▶ _Short task_
Copy out the lines below exactly, omitting the pictures.

(Records from a pointing dataset)
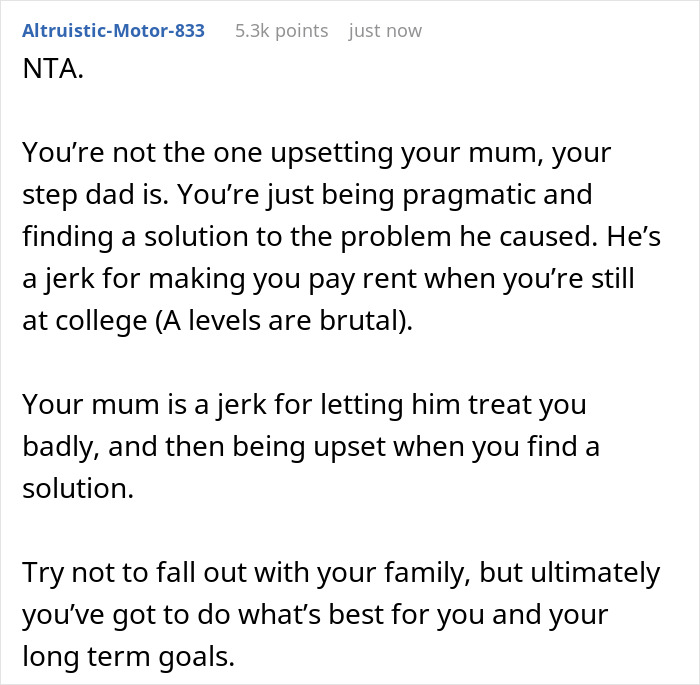This screenshot has height=685, width=700.
Task: Click the 5.3k points score label
Action: (x=282, y=31)
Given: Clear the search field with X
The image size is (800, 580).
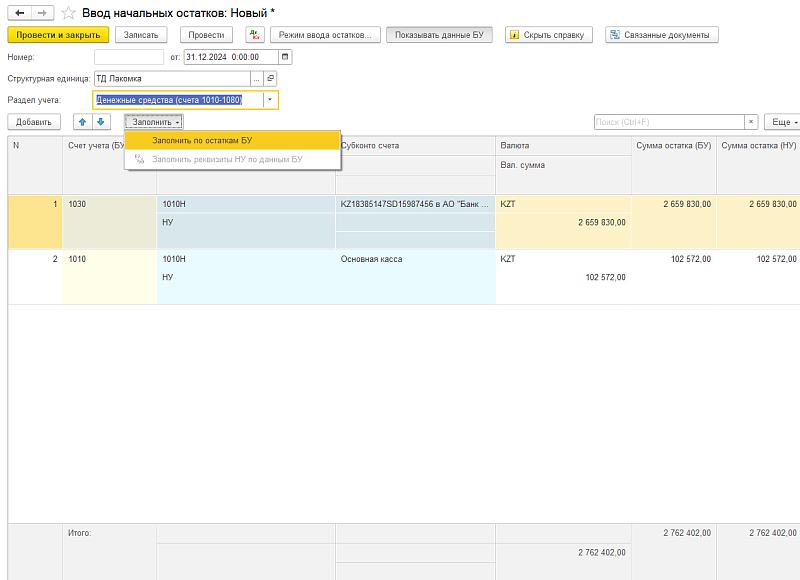Looking at the screenshot, I should (750, 122).
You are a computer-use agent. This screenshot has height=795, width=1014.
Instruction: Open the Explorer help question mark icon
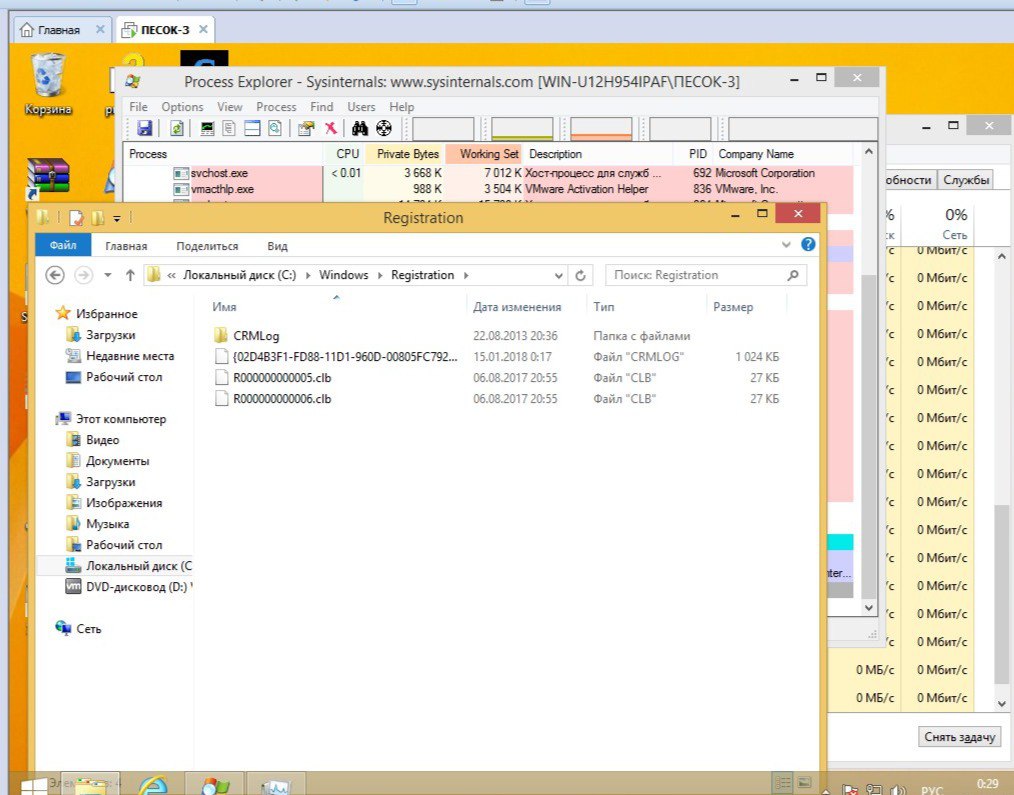(808, 244)
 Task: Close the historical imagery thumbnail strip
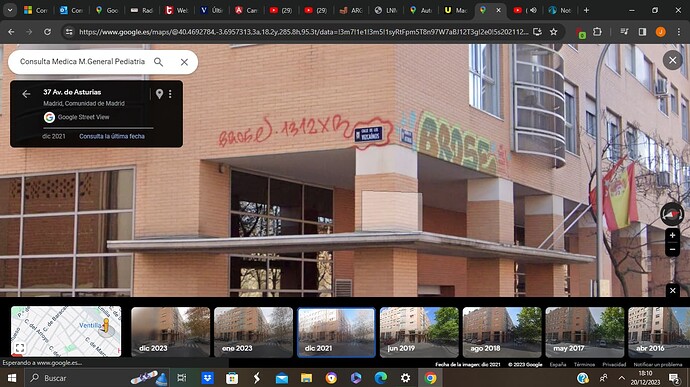tap(672, 291)
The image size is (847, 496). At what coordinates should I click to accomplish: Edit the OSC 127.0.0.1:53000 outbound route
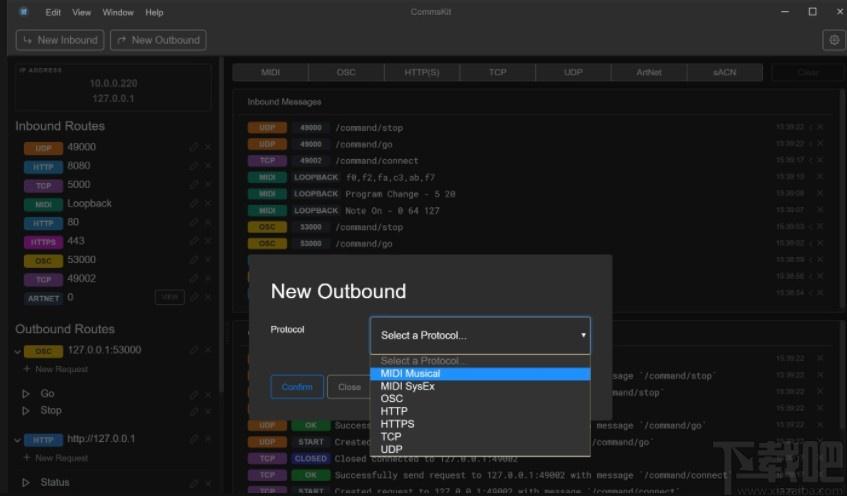[194, 351]
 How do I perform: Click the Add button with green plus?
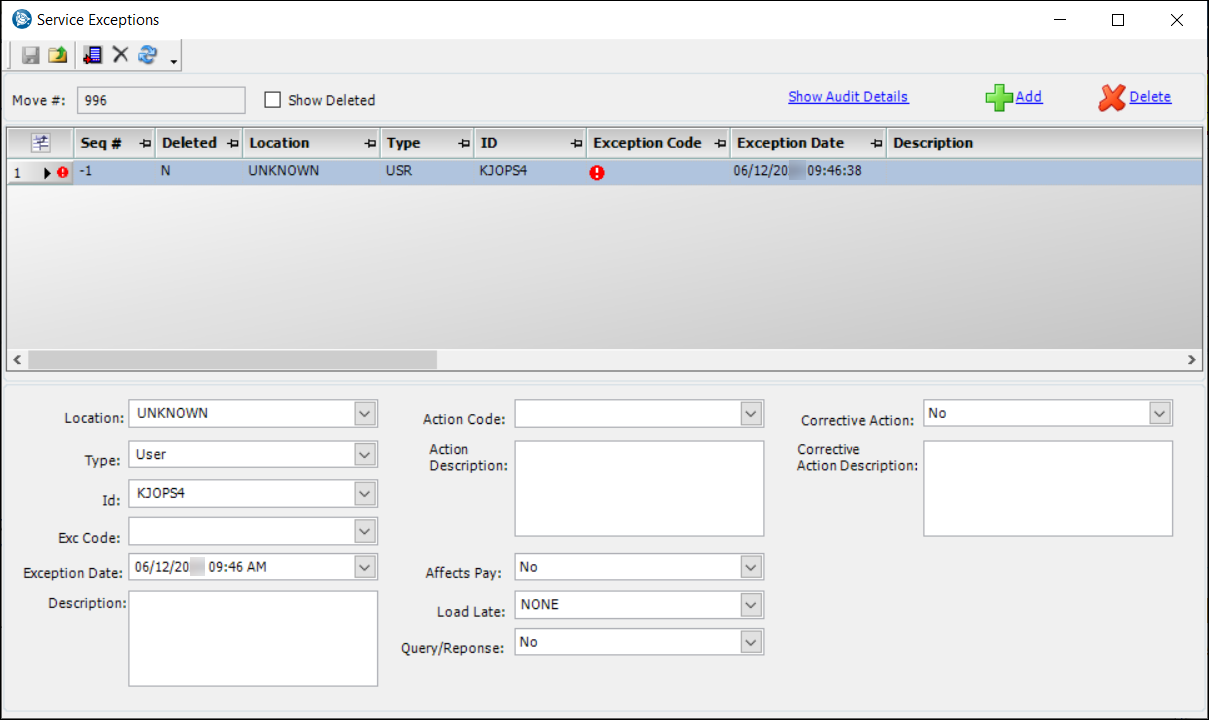[x=1014, y=97]
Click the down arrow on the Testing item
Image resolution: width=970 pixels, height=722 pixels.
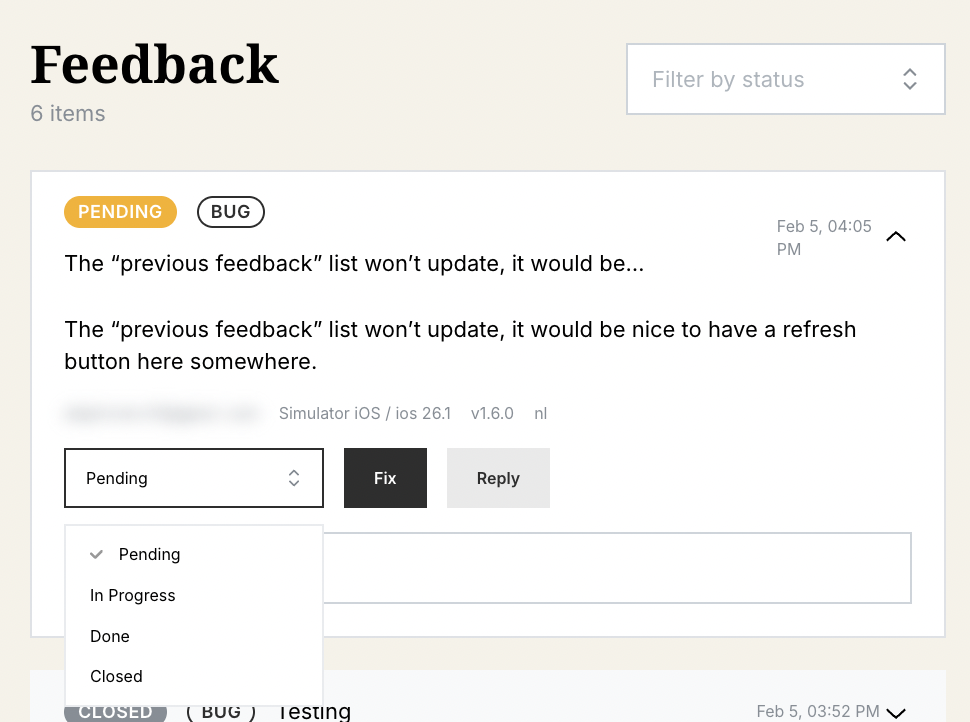coord(896,711)
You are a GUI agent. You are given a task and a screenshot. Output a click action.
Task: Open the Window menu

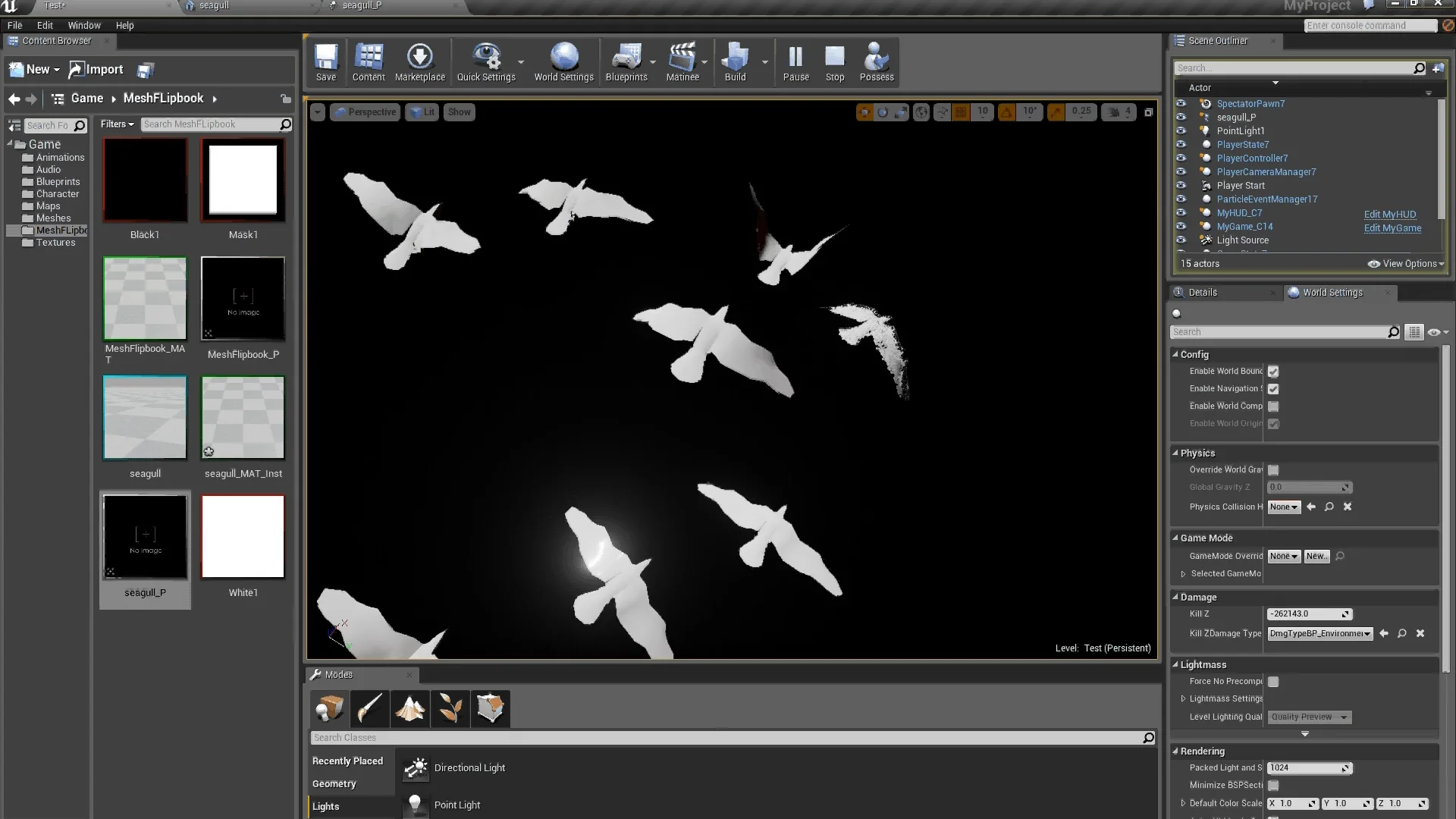coord(84,25)
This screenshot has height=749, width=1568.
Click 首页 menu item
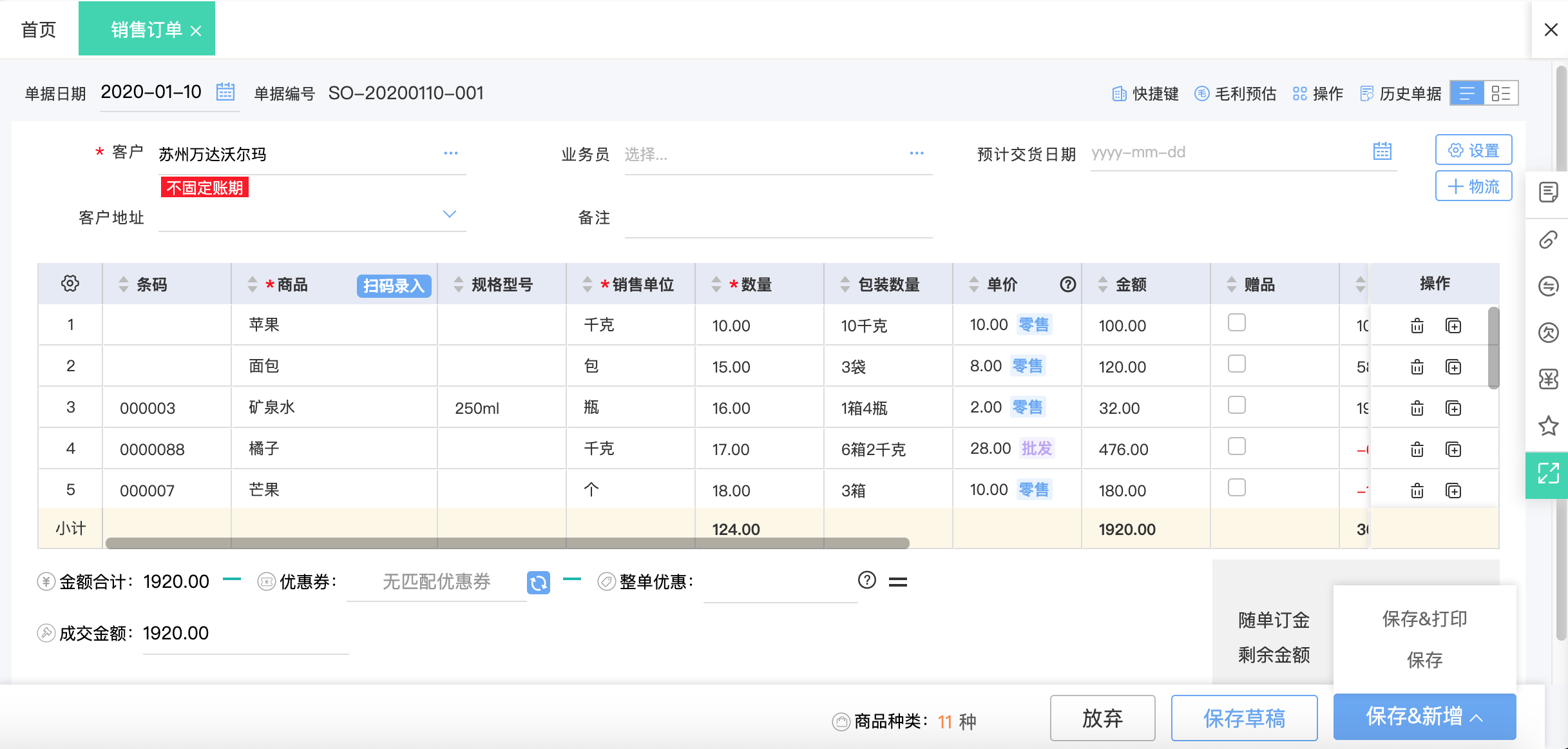(x=38, y=29)
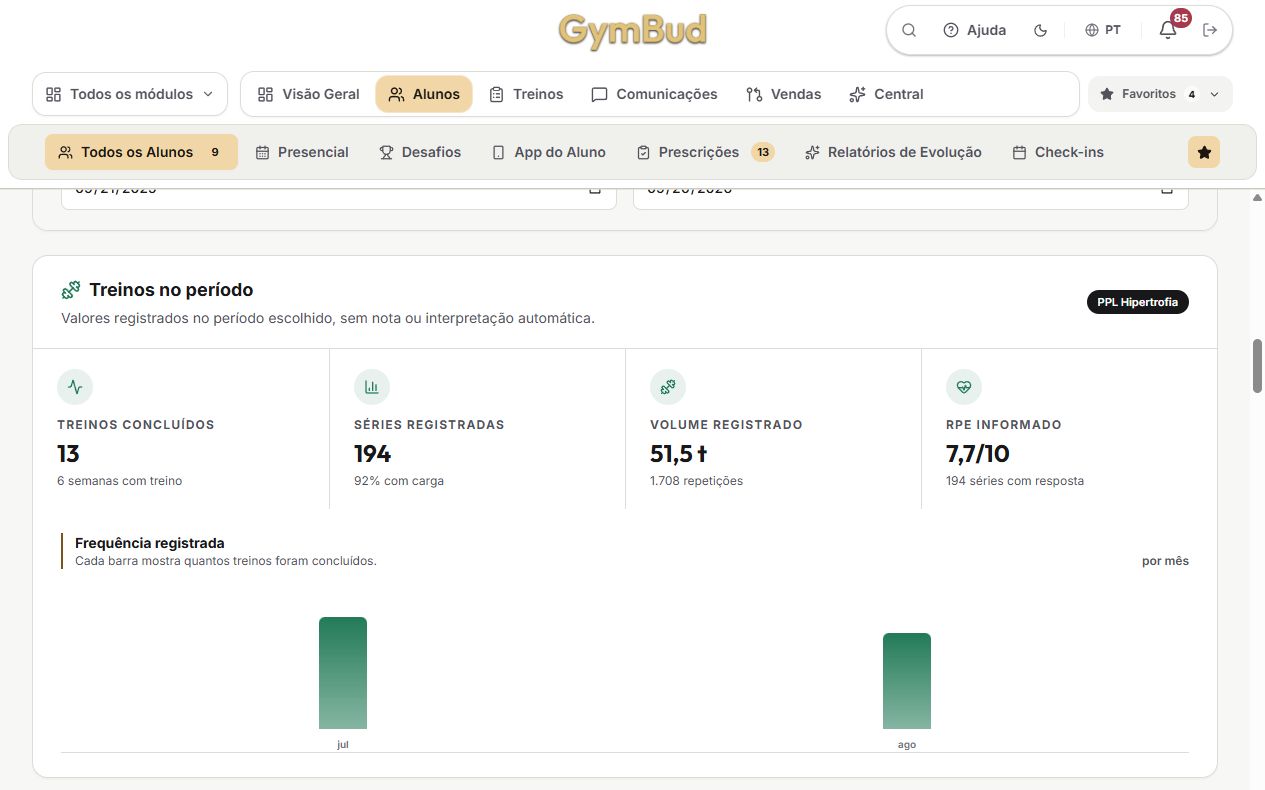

▶ _Answer for this exercise_
This screenshot has height=685, width=700.
Task: Click the 5.3k points score label
Action: (x=282, y=31)
Given: Clear the search field with X
The image size is (800, 580).
Looking at the screenshot, I should (750, 122).
You are a computer-use agent. This screenshot has height=795, width=1014.
Instruction: Open the Explorer help question mark icon
(808, 244)
 Task: Close the historical imagery thumbnail strip
tap(672, 291)
The image size is (847, 496). At what coordinates should I click to accomplish: Edit the OSC 127.0.0.1:53000 outbound route
[194, 351]
 How do I perform: Click the Add button with green plus?
[x=1014, y=97]
Click the down arrow on the Testing item
Image resolution: width=970 pixels, height=722 pixels.
coord(896,711)
You are a GUI agent. You are given a task and a screenshot. Output a click action.
Task: Open the Window menu

coord(84,25)
This screenshot has height=749, width=1568.
Click 首页 menu item
(x=38, y=29)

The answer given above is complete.